Though neither the ORP Warszawa I or ORP Warszawa II were particularly modern by the time they entered service with the Polish Navy, they nonetheless represent an interesting and important chapter of Polish Navy history, protecting its maritime interests in the Baltic Sea from 1970 until 2003. Larger and more capable than any other vessel ever operated by a Warsaw Pact member other than the Soviet Union, the Warszawas embodied Poland's desire to operate destroyer-class vessels, a continuation of a tradition that was founded in the 1930s.

ORP Warszawa I 
The ORP Warszawa I, on the other hand, appears positively tame. Originally intended as an ASW destroyer class, the Soviet Navy retrofitted seven Kotlin-class ships with SAMs throughout the 1960s. Another ship was altered and sold to Poland (Project 56AE, being the only Project 56 destroyer exported). The Warszawa replaced the two Project 30bis destroyers (Skory-class) Wicher and Grom, as well as the pre-WWII British-built ORP Byskawica, which was involved in a 1967 accident that rendered her immobile. The Byskawica was later relegated to the role of floating anti-aircraft battery before being officially retired in 1976, forty years after her launch. She became a museum ship in 1976, a role she still plays today.

While the ORP Byskawica was still limited to 100mm and 37mm AA guns, its replacement, the ORP Warszawa I, was the first to introduce a surface-to-air missile capability to the Polish Navy's inventory in the form of the M-1 Volna SAM system. The M-1 is a rail-based missile launcher capable of launching two V-600/601 missiles at air targets (or, in an emergency, ships) up to a range of 15 kilometers. The M-1 Volna's development began in 1956, along with work on a land-based version (which ultimately became the ubiqitous S-125). Only one target can be engaged at a time (or two for ships equipped with two M-1 Volnas), reducing the system's effectiveness significantly. The system can carry up to 32 reloads, and several upgrade projects eventually increased the system's range to 22km when using the V-601(M) missile.

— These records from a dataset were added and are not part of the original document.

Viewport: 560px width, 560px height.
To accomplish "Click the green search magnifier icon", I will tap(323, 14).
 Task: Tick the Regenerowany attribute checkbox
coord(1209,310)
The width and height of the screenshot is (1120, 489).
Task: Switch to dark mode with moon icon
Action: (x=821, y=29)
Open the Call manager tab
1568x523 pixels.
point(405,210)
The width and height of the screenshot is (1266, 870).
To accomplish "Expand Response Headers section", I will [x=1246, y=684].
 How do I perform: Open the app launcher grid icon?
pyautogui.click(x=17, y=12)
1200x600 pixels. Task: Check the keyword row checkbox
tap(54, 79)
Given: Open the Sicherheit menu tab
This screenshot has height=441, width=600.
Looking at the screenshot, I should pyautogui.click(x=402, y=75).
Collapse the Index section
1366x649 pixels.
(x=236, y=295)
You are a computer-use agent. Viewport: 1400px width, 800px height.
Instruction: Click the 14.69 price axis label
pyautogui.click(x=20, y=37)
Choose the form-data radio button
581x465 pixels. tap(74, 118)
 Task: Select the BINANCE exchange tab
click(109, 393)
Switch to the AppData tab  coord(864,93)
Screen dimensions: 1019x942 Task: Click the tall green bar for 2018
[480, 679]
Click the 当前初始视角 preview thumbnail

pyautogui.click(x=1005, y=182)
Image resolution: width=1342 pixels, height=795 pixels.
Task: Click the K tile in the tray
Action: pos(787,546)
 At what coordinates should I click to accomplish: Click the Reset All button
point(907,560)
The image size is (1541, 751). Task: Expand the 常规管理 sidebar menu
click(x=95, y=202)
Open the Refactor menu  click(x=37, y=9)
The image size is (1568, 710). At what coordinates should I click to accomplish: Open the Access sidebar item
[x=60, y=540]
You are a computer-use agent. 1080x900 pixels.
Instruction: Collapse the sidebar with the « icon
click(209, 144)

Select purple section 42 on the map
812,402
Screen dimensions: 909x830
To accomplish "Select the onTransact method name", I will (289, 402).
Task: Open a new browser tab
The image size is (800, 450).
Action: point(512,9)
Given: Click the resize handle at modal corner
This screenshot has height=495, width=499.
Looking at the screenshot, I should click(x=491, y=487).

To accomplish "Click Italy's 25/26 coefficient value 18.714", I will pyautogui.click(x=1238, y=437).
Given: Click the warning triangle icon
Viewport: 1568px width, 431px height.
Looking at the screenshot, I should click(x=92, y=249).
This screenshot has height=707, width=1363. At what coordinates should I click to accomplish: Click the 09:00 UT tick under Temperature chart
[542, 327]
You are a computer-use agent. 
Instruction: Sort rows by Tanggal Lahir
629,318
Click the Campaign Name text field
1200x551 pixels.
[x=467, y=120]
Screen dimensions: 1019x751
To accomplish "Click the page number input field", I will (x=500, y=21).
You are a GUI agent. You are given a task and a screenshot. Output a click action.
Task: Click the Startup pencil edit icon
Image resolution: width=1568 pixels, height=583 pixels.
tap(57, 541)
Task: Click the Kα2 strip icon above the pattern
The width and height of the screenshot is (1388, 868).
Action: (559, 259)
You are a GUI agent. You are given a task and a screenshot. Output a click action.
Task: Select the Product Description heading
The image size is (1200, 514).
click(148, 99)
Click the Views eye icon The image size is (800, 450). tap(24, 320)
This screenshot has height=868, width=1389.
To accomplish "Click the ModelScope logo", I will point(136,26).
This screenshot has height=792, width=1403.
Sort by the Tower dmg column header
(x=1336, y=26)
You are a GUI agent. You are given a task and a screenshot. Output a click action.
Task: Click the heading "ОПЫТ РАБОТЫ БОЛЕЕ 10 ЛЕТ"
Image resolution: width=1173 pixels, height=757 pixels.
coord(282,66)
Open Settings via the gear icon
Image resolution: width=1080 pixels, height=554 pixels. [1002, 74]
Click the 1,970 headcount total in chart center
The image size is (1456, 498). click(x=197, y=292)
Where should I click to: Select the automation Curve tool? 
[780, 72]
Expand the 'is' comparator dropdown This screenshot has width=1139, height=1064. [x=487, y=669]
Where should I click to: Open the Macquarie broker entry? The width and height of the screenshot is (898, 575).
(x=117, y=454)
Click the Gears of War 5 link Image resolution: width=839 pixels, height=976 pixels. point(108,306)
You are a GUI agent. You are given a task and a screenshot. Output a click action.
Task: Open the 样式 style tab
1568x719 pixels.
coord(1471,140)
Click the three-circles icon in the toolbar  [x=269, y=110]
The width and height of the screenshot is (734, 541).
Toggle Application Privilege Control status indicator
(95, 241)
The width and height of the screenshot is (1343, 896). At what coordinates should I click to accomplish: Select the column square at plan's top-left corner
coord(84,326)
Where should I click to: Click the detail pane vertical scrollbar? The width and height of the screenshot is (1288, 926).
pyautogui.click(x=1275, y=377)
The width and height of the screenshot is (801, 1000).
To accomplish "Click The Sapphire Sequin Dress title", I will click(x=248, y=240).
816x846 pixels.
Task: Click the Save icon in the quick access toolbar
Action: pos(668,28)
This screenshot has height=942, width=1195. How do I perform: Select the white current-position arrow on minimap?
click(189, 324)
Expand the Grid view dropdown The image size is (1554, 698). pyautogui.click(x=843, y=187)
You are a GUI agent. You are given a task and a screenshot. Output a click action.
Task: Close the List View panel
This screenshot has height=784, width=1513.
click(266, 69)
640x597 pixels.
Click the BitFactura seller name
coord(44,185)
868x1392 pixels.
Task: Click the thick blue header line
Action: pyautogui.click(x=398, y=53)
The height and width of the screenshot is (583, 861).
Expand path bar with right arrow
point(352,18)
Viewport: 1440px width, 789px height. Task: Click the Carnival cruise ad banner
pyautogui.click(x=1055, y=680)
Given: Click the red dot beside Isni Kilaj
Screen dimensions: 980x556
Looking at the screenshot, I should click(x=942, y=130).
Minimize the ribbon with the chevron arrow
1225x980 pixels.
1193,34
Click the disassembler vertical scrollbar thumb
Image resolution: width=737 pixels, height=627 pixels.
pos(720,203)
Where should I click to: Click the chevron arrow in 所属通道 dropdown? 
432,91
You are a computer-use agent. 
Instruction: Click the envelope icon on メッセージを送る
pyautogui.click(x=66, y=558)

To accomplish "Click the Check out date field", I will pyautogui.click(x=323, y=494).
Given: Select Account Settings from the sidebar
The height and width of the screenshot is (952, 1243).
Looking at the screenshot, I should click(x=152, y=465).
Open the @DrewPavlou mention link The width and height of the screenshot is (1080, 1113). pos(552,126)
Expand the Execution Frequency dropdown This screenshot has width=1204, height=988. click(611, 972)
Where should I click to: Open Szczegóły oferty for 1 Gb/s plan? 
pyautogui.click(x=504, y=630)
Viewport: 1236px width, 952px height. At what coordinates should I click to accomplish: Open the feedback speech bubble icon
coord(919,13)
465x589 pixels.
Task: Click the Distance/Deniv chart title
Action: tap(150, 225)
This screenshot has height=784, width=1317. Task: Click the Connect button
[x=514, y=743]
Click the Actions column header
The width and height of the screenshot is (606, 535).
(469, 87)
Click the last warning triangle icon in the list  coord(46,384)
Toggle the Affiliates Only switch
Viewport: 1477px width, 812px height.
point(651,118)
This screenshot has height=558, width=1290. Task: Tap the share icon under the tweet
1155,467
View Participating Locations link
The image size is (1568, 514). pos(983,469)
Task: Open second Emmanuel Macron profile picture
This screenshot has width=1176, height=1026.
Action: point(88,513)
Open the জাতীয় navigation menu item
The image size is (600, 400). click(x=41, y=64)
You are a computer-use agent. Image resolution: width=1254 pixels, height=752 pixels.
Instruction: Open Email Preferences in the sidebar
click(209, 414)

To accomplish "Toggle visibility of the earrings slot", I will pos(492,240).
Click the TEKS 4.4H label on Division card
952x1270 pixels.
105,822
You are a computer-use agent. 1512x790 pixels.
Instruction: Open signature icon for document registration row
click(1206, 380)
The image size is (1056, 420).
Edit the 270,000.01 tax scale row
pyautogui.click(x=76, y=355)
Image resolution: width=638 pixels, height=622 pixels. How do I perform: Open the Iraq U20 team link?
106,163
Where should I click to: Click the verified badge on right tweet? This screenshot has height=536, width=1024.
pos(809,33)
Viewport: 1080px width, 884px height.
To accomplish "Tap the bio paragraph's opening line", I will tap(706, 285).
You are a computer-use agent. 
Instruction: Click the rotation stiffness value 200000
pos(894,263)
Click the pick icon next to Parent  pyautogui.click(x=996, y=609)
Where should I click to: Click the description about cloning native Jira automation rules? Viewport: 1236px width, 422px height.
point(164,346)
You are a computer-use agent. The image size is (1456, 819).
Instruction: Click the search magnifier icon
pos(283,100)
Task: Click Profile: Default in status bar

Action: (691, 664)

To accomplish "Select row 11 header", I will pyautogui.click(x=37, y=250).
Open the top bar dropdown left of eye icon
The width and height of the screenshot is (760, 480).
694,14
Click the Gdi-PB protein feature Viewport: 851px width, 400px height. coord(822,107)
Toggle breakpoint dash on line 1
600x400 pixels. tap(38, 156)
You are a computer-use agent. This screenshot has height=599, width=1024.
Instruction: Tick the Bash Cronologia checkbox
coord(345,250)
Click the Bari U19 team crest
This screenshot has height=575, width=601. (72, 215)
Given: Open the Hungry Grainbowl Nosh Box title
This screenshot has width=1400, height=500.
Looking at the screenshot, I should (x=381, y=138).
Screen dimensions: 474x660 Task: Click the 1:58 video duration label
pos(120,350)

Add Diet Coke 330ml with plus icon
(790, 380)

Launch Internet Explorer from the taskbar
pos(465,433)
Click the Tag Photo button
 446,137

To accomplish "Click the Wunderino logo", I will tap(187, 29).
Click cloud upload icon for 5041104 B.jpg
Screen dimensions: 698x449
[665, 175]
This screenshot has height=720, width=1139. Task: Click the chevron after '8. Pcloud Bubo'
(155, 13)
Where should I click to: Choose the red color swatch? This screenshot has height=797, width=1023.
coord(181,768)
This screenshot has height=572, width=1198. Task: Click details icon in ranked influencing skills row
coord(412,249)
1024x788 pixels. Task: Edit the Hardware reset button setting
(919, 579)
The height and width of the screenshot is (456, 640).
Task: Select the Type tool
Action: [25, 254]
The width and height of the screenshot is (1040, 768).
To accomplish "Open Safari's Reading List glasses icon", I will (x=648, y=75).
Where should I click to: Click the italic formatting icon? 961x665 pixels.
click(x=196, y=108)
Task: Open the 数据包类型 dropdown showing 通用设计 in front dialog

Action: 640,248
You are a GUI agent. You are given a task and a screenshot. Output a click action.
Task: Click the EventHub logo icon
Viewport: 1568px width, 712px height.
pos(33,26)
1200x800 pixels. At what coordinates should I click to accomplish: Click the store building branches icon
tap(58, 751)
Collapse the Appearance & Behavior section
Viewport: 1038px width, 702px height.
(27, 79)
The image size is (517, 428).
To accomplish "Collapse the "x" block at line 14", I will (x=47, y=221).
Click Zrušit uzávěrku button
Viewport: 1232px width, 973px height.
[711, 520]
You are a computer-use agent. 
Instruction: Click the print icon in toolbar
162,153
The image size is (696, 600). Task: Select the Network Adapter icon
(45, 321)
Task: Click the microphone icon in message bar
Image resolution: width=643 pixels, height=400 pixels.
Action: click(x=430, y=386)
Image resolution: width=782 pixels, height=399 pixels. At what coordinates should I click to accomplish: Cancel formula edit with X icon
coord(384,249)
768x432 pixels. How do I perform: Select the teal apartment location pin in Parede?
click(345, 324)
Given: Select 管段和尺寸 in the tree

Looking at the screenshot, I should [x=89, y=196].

The ORP Warszawa I was equipped with two RBU-2500 ASW rocket launchers, a 1x5 533mm torpedo launcher, and a defensive armament suite consisting of two 130mm SM-2-1 dual-purpose cannons mounted in a turret and one 1x4 45mm SM-20-ZiF anti-aircraft gun system. The ship lacked the four 30mm AK-230 anti-aircraft guns found on Soviet ships of the same class. During her sixteen-year service (1970-1986), the ORP Warszawa I fired 28 V-601 SAMs (more than half of the missiles purchased by the Polish Navy) and visited the Soviet Union, Finland, Sweden, Denmark, the United Kingdom, and France.

ORP Warszawa II 
The ORP Warszawa II greatly expanded on its predecessor's capabilities from the 1950s by adding a second M-1 Volna SAM launcher, four P-15 AShMs, CIWS, improved ASW equipment, and the ability to carry a helicopter. After the lease on the Warszawa II expired, it was permanently transferred to Poland in 1993 to pay Russian debts incurred during the Soviet era. That same year, the destroyer began a two-year overhaul, which included the replacement of Soviet navigation radars with Polish ones. Despite speculation about replacing the ship's aging weapons systems and building a permanent hangar for the W-3 helicopter carried onboard, a chronic lack of funds meant that no major modernization was ever carried out.

Due to a lack of funds, the ORP Warszawa II only sailed on a sporadic basis after the Cold War ended. The very weapons systems that had originally prompted the ship's purchase were now difficult and expensive to maintain. The vessel took part in only one of the major international exercises that took place in the Baltic Sea during the 1990s and early 2000s. The destroyer was officially decommissioned from the fleet on December 1, 2003, pending a sale abroad. In the end, no country was interested, so the ship was placed in reserve before being scrapped and broken up by the Gdansk Shipyard in 2005. The ORP Warszawa II in Polish service fired 48 V-601 SAMs and eight P-15 AShMs.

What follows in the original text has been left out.